WHONET Data Privacy Policy

  1. Home
  2. Contact
Effective Date: 2026-05-22
Last Updated: 2026-05-22

The WHONET Team from the Brigham and Women's Hospital in Boston, MA, USA ("we," "our," or "us") operates https://whonet.org (the "Site"). We are committed to protecting your personal data and respecting your privacy in accordance with the General Data Protection Regulation (GDPR).

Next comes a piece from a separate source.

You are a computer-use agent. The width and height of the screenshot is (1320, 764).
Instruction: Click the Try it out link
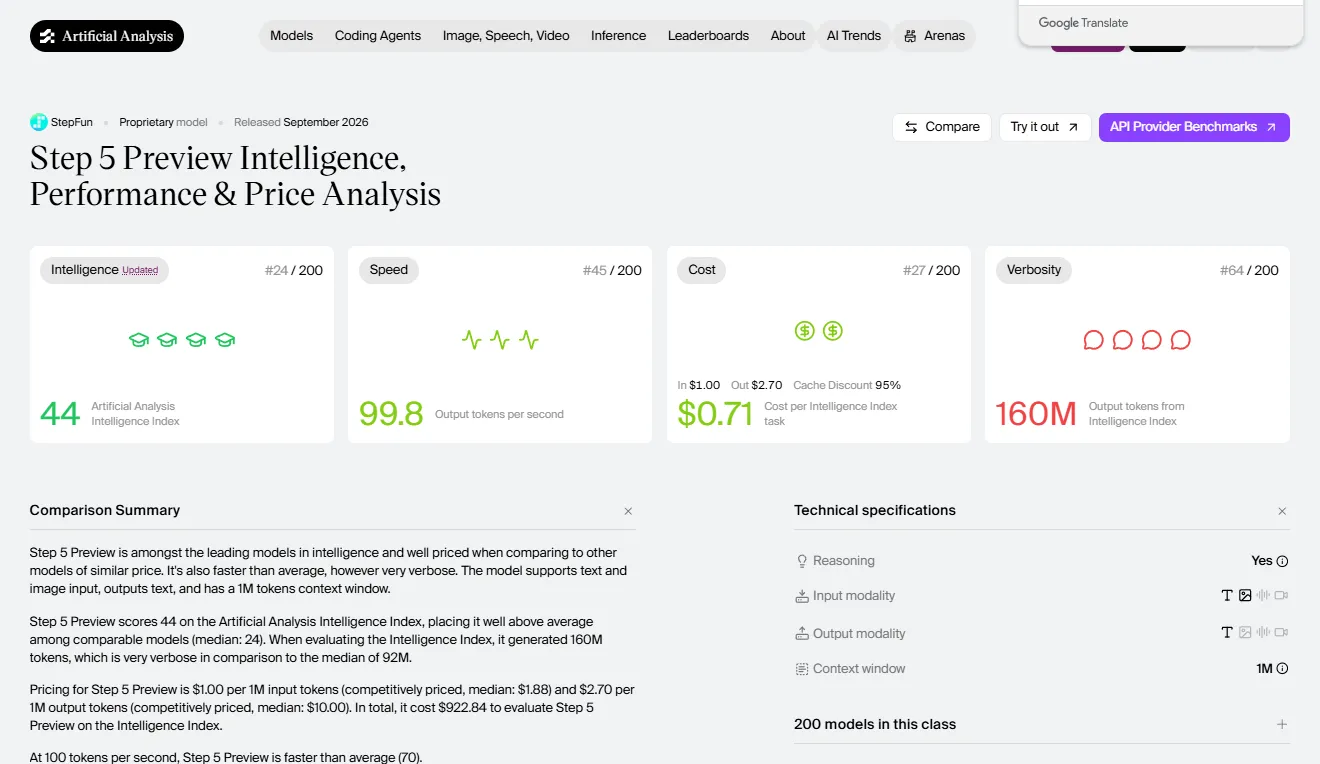1045,127
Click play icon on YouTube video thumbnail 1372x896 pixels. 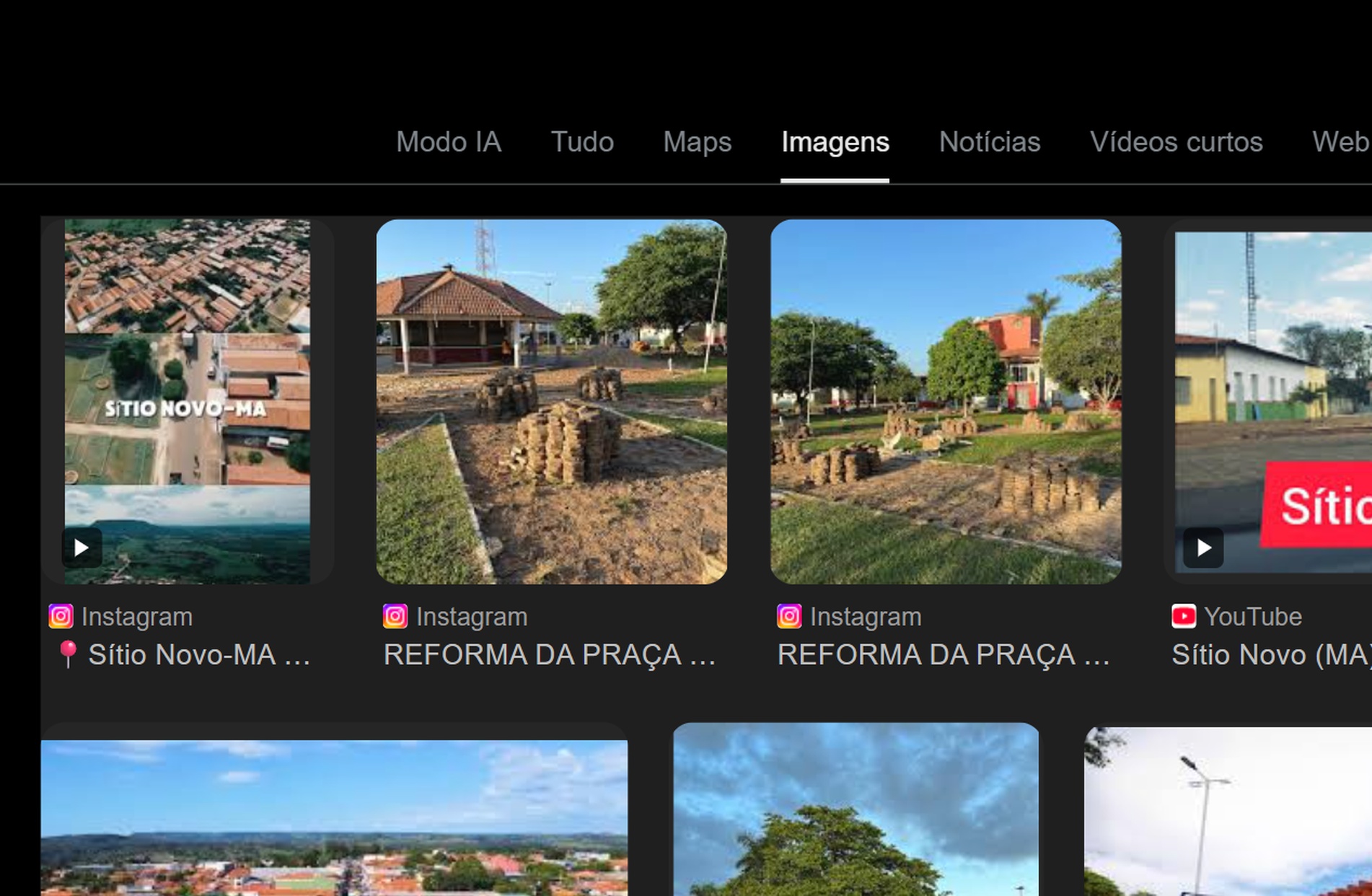tap(1202, 548)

  1. Data Controller - For the purpose of the GDPR, the data controller is:
    Company Name: The Brigham and Women's Hospital
    Address: 75 Francis St. Boston, MA, USA
    Email: help@whonet.org
  2. Information We Collect
    We only collect personal data that you voluntarily provide to us through our website forms. This includes:
    • Identity Data: First name, last name, organization.
    • Contact Data: Email address.
    • Technical Data: IP address.
  3. How and Why We Use Your Data
    We will only use your personal data when the law allows us to. Most commonly, we use your data under the following legal bases:
    • Consent: You have given us clear consent to process your data for a specific purpose (e.g., checking our newsletter box).
    • Contract Performance: To fulfill a request or service you have asked us to provide (e.g., managing your account).
    • Legal Obligation: To comply with standard legal or regulatory requirements.
  4. Data Retention
    We will only retain your personal data for as long as necessary to fulfill the purposes we collected it for, including for the purposes of satisfying any legal, accounting, or reporting requirements. Data is kept until you opt-out or unsubscribe.
  5. Third-Party Sharing
    We do not sell your personal data. We only share your information with trusted third-party collaborators (e.g. WHO, FAO).
  6. Your Legal Rights
    Under the GDPR, you have the following rights regarding your personal data:
    • Right of Access: You can request a copy of the data we hold about you. Please contact us at help@whonet.org.
    • Right to Rectification: You can ask us to correct inaccurate or incomplete data. Please contact us at help@whonet.org, or remove your data using the data management page and enter the corrected version using the Site.
    • Right to Erasure ("Right to be Forgotten"): You can ask us to delete your personal data. You may remove yourself from our records at any time using the data management page.
    • Right to Withdraw Consent: Where you gave us consent to contact you (such as our checkbox), you can withdraw it at any time by clicking "unsubscribe" or contacting us directly. You may remove yourself from our records at any time using the data management page.